Lima poin tersebut yaitu, pertama, pemerintah memberikan fasilitas perpajakan pada masa eksplorasi yang mencakup Pajak Pertambahan Nilai (PPN) impor dan bea masuk serta PPN dalam negeri dan Pajak Bumi dan Bangunan (PBB). Kedua, seperti di masa ekplorasi, fasilitas serupa diberikan di masa eksploitasi. Hanya, kali ini dalam rangka pertimbangan keekonomian proyek.
Ketiga, pemerintah membebaskan PPh Pemotongan atas pembebanan biaya operasi fasilitas bersama (cost sharing) oleh kontraktor. Hal ini dalam rangka memanfaatkan barang milik negara di bidang hulu migas dan alokasi biaya overhead kantor pusat. (Baca: Sri Mulyani Setuju, Revisi Aturan Cost Recovery Migas Siap Dirilis).

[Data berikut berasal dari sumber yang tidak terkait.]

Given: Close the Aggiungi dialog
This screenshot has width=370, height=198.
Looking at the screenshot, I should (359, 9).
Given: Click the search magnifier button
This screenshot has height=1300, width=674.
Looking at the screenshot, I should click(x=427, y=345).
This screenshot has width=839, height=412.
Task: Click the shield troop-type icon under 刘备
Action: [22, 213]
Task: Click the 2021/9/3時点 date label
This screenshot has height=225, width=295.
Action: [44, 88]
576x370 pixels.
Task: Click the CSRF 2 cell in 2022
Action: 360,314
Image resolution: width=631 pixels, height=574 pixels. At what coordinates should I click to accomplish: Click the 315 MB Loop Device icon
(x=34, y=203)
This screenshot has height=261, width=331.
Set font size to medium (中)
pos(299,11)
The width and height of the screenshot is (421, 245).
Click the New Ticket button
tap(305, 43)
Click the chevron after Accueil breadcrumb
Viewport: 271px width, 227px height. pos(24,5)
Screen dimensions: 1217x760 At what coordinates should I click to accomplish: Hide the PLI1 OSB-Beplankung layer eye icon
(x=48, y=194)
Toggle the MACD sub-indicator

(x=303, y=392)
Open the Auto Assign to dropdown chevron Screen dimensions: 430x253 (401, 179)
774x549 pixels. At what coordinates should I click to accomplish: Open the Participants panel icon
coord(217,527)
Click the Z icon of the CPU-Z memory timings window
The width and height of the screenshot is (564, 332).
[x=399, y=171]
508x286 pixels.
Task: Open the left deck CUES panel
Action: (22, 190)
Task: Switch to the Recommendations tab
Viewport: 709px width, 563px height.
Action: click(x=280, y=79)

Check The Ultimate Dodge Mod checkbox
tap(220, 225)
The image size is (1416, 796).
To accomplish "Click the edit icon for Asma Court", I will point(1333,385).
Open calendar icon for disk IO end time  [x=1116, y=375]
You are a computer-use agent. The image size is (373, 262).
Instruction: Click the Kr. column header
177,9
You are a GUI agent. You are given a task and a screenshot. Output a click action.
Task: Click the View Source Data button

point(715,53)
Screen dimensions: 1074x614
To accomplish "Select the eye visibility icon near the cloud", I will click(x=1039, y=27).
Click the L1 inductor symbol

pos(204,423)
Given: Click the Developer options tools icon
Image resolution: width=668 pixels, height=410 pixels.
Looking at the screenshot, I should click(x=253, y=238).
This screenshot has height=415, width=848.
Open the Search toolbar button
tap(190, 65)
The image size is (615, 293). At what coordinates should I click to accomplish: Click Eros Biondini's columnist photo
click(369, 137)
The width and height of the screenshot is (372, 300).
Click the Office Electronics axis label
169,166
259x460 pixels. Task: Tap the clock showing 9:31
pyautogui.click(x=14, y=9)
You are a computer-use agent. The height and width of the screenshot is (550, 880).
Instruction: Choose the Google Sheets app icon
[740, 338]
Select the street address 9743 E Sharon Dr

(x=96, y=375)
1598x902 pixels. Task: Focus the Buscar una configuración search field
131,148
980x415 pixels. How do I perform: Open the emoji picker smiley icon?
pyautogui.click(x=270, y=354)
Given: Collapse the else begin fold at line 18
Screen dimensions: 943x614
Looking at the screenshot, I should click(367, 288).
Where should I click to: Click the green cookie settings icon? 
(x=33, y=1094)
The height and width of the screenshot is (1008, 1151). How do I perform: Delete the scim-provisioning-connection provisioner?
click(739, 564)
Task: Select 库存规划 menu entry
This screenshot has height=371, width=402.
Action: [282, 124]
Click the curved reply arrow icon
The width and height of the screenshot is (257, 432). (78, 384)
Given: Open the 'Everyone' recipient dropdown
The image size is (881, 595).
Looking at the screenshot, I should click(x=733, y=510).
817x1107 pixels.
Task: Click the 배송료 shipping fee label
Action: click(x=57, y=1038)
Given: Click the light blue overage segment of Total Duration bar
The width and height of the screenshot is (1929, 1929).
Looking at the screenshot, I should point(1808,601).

Keempat, ditetapkannya kejelasan fasilitas nonfiskal yang meliputi investment credit, depresiasi dipercepat, dan DMO holiday. Terakhir, pemerintah menetapkan konsep bagi hasil penerimaan negara berupa sliding scale. Di sini, pemerintah bisa memperoleh bagi hasil yang lebih tinggi apabila terdapat kenaikan harga minyak yang signifikan (windfall profit).